Recipe from Carlson's homeland
A step-by-step recipe for meatballs in tomato sauce from faraway Sweden looks like this:
- Soak one hundred grams of bread crumb in 100 grams of cream for five to ten minutes.
- Mix three hundred grams of pork and ground beef and add the bread mass to them.
- Chop one onion very finely, sprinkle with a pinch of salt and 1/2 tsp. black pepper and send to the meat mass.
- Mix a tablespoon of ready-made mustard with one egg until a uniform consistency and pour over the minced meat, stir it with your hands, trying not to delay the process, otherwise the finished meatballs will not be light and airy.
Sculpt small balls and fry in a pan until golden brown. The fire of the stove should be intense, while you should make sure that the minced meat does not burn: you need to constantly turn the meat balls with a fork or shaking the pan, tilting it from side to side and back and forth, as the Swedes do. Then pour the tomato sauce over the meatballs according to the recipe (any) suggested above, and simmer for ten minutes. Serve with mashed potatoes.
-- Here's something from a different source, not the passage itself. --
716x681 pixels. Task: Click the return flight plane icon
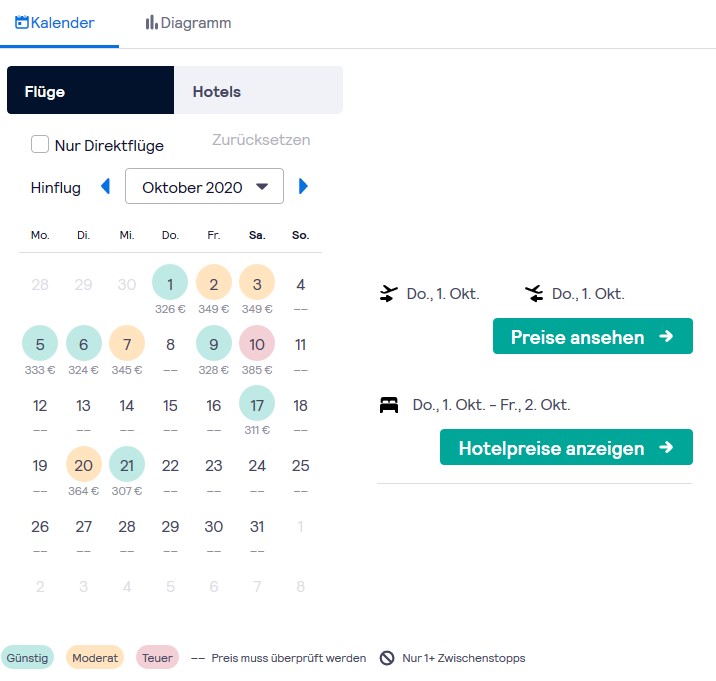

With cauliflower and herbs
In the process of cooking meatballs, it is not necessary to follow the traditional recipe, we recommend that you come up with something of your own, original, for example, add vegetable to the usual ground beef.To do this, you can use cauliflower, which goes well with almost any minced meat due to its freshness.
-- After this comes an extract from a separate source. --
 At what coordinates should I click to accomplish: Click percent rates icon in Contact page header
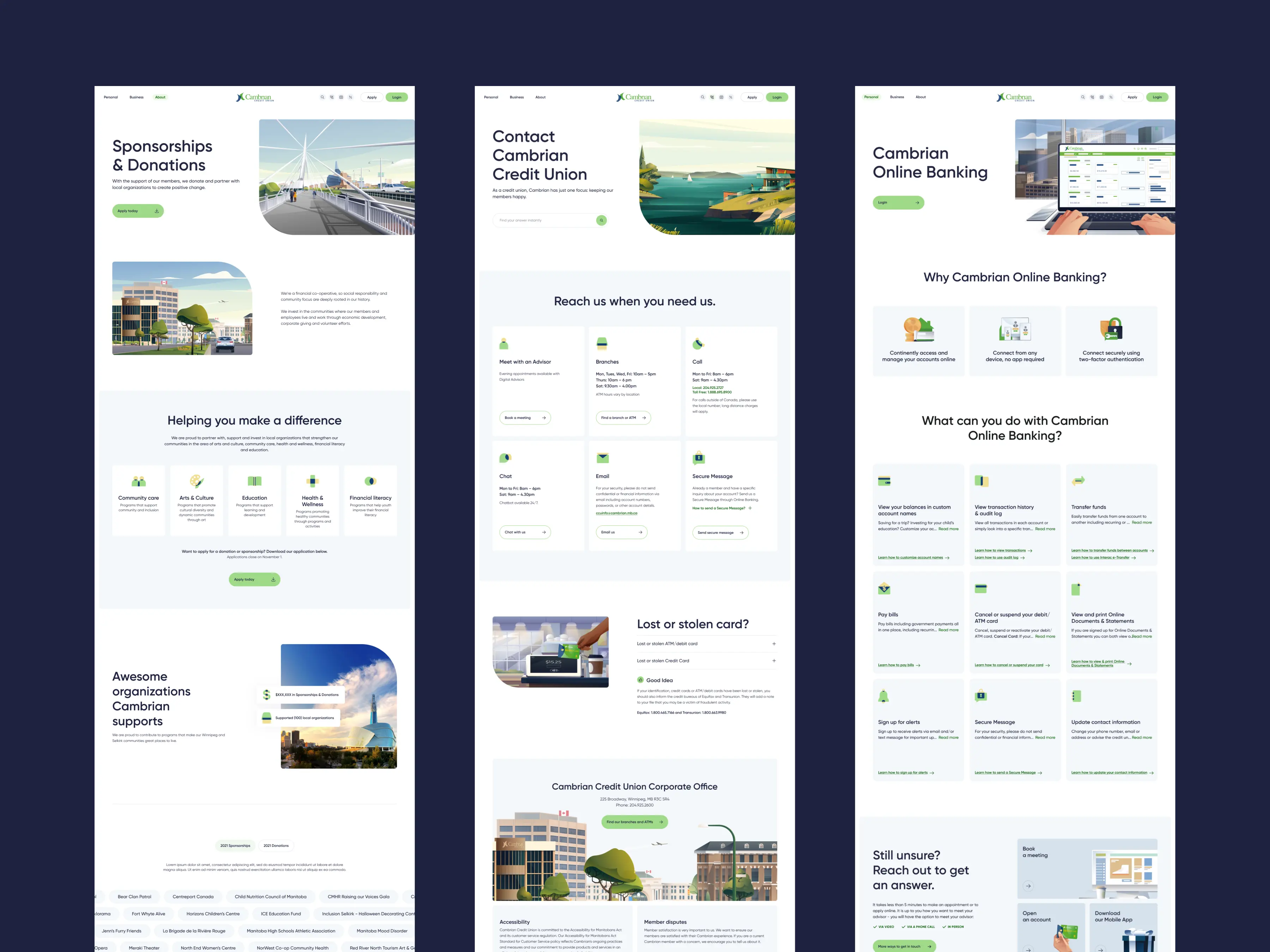pyautogui.click(x=731, y=97)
For 500 grams of minced meat you will need:
- boil three hundred grams of cauliflower for five minutes, put in a colander and chop in a puree.
- two eggs;
- 3 tbsp. spoons of soy sauce;
- 50 grams of bread crumbs;
- a bunch of parsley. It needs to be chopped very finely;
- 1/2 tsp coriander and the same amount of black pepper;
- 1 tbsp. a spoonful of dried ginger.
Mix all the products together, add salt to the minced meat to taste and mold it into balls no more than four centimeters in diameter. Fry in vegetable oil in a deep frying pan until golden brown and pour over the tomato sauce you like. Simmer the meatballs in the gravy for ten minutes and serve immediately with your favorite side dish and vegetable salad.